::: Data to process
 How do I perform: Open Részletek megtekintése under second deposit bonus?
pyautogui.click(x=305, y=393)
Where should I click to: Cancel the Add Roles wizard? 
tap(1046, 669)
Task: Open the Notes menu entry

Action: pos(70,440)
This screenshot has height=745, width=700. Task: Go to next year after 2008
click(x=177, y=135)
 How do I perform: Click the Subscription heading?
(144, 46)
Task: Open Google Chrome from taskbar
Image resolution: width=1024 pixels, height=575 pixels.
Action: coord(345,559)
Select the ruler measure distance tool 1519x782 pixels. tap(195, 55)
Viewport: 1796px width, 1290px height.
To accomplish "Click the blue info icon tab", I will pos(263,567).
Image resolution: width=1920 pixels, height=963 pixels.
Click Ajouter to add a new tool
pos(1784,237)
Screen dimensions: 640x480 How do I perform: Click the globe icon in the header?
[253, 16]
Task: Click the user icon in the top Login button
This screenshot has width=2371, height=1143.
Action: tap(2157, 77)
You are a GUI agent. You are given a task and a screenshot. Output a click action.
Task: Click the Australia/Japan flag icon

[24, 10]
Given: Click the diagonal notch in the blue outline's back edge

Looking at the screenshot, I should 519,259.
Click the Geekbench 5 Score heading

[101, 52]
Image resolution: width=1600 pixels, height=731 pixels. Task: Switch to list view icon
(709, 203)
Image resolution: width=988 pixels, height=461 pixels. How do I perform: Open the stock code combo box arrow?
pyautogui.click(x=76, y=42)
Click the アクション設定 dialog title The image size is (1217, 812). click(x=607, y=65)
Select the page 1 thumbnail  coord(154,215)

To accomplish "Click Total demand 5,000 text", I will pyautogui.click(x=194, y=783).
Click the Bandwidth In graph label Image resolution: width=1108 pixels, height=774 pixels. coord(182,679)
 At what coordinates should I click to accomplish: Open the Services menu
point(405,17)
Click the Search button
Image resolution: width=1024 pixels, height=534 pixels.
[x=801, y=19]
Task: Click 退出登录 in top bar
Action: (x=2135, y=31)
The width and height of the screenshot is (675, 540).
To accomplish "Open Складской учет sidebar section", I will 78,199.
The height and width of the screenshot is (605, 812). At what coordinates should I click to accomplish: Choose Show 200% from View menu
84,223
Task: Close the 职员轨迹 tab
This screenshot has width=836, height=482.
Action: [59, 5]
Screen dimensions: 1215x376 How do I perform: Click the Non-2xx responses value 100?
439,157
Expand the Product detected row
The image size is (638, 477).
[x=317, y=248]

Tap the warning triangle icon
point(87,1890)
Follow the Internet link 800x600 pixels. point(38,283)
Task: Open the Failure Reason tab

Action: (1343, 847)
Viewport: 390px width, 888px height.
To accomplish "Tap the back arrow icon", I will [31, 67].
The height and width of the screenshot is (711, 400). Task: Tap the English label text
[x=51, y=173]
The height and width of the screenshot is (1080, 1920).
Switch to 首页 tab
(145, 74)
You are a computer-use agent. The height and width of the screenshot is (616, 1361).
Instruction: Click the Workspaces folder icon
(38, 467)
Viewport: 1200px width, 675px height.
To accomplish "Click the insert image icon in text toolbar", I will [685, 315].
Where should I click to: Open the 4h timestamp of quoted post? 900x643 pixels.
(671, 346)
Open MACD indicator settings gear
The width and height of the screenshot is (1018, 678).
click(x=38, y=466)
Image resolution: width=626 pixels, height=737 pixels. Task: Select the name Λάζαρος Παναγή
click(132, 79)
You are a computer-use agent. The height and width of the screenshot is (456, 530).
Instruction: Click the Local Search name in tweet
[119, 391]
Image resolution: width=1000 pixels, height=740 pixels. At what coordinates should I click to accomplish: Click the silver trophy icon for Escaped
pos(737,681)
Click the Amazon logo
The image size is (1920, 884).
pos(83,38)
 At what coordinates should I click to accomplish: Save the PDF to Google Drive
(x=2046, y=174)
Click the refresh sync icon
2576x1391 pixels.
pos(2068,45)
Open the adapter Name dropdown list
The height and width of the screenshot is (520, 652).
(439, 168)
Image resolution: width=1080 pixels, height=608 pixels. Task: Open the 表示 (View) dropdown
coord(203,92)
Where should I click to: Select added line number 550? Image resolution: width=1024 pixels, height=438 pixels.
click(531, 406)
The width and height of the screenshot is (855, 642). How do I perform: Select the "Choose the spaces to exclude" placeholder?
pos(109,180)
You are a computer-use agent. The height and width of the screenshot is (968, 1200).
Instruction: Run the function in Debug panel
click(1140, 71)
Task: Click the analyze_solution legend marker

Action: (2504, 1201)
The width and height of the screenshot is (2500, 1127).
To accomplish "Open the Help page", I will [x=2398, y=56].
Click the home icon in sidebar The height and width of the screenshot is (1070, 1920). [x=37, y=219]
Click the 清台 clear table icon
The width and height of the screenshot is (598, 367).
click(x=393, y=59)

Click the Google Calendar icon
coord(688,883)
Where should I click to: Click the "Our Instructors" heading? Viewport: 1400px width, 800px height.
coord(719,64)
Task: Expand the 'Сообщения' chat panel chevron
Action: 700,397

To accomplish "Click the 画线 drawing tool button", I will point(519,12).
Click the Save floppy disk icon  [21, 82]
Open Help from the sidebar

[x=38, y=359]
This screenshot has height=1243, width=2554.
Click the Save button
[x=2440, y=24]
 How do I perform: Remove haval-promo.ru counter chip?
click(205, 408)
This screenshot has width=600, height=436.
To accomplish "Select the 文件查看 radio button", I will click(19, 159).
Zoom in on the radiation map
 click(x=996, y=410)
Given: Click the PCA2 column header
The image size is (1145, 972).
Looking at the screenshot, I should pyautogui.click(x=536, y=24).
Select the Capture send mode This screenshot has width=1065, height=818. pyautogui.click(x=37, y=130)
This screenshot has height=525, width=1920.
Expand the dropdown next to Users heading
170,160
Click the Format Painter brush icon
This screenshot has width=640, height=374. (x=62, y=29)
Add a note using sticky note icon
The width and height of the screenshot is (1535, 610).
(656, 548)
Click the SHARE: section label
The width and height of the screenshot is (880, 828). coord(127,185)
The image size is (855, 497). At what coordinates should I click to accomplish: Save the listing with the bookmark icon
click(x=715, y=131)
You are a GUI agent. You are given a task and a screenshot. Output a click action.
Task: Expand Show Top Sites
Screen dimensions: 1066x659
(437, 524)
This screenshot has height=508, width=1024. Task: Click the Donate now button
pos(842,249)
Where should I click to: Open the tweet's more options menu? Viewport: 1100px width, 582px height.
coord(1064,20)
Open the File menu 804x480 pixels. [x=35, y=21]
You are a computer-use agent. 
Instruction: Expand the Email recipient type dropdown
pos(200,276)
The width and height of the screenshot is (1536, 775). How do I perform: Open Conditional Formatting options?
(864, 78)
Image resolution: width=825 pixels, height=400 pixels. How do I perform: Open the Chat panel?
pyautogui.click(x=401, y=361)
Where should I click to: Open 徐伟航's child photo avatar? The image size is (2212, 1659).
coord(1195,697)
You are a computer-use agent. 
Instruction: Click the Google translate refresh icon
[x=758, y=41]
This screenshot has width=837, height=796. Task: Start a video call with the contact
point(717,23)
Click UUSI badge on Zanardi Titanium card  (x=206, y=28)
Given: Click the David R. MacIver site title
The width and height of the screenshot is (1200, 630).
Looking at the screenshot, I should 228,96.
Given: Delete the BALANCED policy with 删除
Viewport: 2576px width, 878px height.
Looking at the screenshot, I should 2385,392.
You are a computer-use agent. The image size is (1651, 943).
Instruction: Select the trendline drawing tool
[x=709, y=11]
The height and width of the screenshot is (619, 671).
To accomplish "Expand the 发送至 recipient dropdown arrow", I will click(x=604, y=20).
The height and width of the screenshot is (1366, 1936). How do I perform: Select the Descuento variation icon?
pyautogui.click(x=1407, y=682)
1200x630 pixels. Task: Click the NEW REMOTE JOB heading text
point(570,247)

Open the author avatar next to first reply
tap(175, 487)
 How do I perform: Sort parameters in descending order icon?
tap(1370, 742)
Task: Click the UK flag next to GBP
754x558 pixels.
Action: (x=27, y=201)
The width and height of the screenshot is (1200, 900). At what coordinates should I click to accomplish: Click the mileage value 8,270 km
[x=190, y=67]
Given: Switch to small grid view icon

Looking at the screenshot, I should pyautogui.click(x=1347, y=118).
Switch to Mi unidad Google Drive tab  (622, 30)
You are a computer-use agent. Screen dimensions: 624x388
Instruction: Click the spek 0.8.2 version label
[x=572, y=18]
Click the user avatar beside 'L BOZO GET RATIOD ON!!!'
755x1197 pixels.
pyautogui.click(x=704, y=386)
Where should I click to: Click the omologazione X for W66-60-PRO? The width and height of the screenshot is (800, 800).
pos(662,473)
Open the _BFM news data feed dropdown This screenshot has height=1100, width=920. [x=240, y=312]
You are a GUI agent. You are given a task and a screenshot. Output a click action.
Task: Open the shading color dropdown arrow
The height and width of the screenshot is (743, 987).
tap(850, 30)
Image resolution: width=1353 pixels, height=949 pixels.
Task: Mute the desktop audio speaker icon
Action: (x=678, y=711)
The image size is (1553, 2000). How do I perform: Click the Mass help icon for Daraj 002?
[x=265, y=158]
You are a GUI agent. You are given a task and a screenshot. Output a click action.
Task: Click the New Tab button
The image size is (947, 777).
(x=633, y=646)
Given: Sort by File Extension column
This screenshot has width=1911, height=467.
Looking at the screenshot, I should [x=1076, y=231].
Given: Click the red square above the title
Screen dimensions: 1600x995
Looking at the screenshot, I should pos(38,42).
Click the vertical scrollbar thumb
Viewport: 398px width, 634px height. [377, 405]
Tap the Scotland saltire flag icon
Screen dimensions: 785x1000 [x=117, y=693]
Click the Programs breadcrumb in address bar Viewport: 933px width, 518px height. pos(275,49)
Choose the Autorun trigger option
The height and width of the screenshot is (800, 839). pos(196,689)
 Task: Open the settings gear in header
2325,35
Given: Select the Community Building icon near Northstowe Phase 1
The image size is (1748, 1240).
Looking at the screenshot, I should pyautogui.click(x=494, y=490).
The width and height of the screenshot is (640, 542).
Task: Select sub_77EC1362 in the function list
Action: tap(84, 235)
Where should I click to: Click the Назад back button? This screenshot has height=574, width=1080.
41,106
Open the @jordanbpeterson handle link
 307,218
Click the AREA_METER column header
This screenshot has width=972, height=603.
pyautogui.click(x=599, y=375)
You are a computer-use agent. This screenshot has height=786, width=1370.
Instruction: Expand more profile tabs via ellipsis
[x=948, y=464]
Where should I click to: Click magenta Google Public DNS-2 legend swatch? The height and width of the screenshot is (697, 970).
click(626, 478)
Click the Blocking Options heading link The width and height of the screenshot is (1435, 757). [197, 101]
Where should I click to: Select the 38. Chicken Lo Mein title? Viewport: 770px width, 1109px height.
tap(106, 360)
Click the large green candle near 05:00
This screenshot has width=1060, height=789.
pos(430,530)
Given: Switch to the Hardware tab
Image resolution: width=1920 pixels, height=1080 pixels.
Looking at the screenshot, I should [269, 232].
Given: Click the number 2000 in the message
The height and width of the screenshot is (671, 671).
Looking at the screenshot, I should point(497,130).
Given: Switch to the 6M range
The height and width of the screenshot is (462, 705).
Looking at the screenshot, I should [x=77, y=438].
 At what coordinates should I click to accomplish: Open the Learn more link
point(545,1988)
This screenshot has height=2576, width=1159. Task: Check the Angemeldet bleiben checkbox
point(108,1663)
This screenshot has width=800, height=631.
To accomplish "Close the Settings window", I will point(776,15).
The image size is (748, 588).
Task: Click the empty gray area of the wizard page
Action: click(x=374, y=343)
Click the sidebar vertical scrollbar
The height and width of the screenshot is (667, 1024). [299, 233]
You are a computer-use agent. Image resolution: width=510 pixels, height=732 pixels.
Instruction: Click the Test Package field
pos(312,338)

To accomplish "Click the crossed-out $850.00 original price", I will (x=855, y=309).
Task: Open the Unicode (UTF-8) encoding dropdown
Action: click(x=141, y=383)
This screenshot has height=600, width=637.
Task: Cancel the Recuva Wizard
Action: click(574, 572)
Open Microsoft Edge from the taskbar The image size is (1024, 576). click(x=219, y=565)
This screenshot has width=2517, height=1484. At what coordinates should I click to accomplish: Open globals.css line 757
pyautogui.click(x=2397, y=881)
::::::
> **Given request**:
Turn the records from the line containing "Click the Bandwidth" through the line containing "Action: [59, 5]" into a JSON list of strings, one string per line, leaving out blank lines.

> **Response**:
[
  "Click the Bandwidth In graph label Image resolution: width=1108 pixels, height=774 pixels. coord(182,679)",
  " At what coordinates should I click to accomplish: Open the Services menu",
  "point(405,17)",
  "Click the Search button",
  "Image resolution: width=1024 pixels, height=534 pixels.",
  "[x=801, y=19]",
  "Task: Click 退出登录 in top bar",
  "Action: (x=2135, y=31)",
  "The width and height of the screenshot is (675, 540).",
  "To accomplish \"Open Складской учет sidebar section\", I will 78,199.",
  "The height and width of the screenshot is (605, 812). At what coordinates should I click to accomplish: Choose Show 200% from View menu",
  "84,223",
  "Task: Close the 职员轨迹 tab",
  "This screenshot has width=836, height=482.",
  "Action: [59, 5]"
]